Добавить хочу о наружности Алексеева. Одет он был, что называется, просто, но прилично: черная пиджачная пара, крахмальное белье, за отворот пиджака задето поблескивающее темным кружком пенсне; пальто и шапка – не роскошные, но и не дешевые. Лицо – простое, не очень выразительное, не неприятное. Кожа – темная, так что у меня в голове все время вертится: «коричневый старичок». Небольшая борода, еще не совсем седая, усы белые, большие, загнутые книзу. Глаза, как я заметил, сидя с Алексеевым рядом в санях, старческие, выцветшие, голубые, серьезные, проницательностью и остротой взгляда напомнившие мне глаза Льва Николаевича.
Этот острый, колючий взгляд старых глаз, глядящих в душу! Толстой вошел этим взглядом в Алексеева и отцвел, ушел из жизни сам. Алексеев вошел тем же взглядом в меня… Глядя в эти старые, выцветшие, колючие глаза, я тогда еще ничего не думал о том моменте, когда я сам таким же, потерявшим мягкость, острым, проницательным, одновременно приветствующим и прощающимся взглядом состарившегося человека буду глядеть в прекрасные серые, карие, черные молодые глаза. перед тем, как перестать их видеть навеки, перед тем, как в подобном взгляде передать себя этому цвету земли и их детям, их внукам – потомству. Живи, расти, единая человеческая поросль! Я теперь – почти такой же старик, как Алексеев, и взгляд мой бледнеет и потухает, но душа моя принадлежит тебе.

* Данные
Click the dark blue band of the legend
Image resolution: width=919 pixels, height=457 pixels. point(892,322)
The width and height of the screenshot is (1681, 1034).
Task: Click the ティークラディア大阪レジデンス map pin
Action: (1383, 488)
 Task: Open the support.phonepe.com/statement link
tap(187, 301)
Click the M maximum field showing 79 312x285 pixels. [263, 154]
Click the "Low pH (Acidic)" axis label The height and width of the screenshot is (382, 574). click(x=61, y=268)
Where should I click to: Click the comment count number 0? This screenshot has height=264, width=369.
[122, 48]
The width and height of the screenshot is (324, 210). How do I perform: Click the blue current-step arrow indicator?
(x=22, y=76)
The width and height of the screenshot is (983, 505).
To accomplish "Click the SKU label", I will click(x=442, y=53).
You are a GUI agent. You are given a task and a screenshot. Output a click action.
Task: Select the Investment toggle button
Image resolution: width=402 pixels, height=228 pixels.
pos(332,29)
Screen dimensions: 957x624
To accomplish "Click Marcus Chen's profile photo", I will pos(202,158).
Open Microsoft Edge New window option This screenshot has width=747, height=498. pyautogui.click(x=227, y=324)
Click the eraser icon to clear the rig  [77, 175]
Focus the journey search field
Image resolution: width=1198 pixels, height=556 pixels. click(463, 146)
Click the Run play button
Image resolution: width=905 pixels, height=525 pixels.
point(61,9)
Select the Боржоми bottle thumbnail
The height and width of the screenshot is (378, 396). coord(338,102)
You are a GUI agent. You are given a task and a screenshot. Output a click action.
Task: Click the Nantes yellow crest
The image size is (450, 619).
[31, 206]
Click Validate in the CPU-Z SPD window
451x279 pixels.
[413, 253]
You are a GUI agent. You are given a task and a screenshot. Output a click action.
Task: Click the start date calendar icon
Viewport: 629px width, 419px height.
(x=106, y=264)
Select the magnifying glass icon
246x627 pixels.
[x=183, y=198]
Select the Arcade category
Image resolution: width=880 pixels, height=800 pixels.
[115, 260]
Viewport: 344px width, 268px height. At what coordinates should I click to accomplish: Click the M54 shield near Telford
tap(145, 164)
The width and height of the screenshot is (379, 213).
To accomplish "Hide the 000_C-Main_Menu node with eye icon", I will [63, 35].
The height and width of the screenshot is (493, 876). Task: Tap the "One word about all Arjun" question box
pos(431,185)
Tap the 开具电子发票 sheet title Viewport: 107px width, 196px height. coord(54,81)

* Короткая задача A
Почему, согласно отрывку о наружности Алексеева, в голове рассказчика все время вертятся слова «коричневый старичок»?
* Короткая задача B
Повторите слово в слово часть отрывка об Алексееве: начните с места, где стоят слова «Этот острый, колючий», и остановитесь после слов «моя принадлежит тебе.».

* Результат задачи A
Потому что кожа у Алексеева темная.

* Результат задачи B
Этот острый, колючий взгляд старых глаз, глядящих в душу! Толстой вошел этим взглядом в Алексеева и отцвел, ушел из жизни сам. Алексеев вошел тем же взглядом в меня… Глядя в эти старые, выцветшие, колючие глаза, я тогда еще ничего не думал о том моменте, когда я сам таким же, потерявшим мягкость, острым, проницательным, одновременно приветствующим и прощающимся взглядом состарившегося человека буду глядеть в прекрасные серые, карие, черные молодые глаза. перед тем, как перестать их видеть навеки, перед тем, как в подобном взгляде передать себя этому цвету земли и их детям, их внукам – потомству. Живи, расти, единая человеческая поросль! Я теперь – почти такой же старик, как Алексеев, и взгляд мой бледнеет и потухает, но душа моя принадлежит тебе.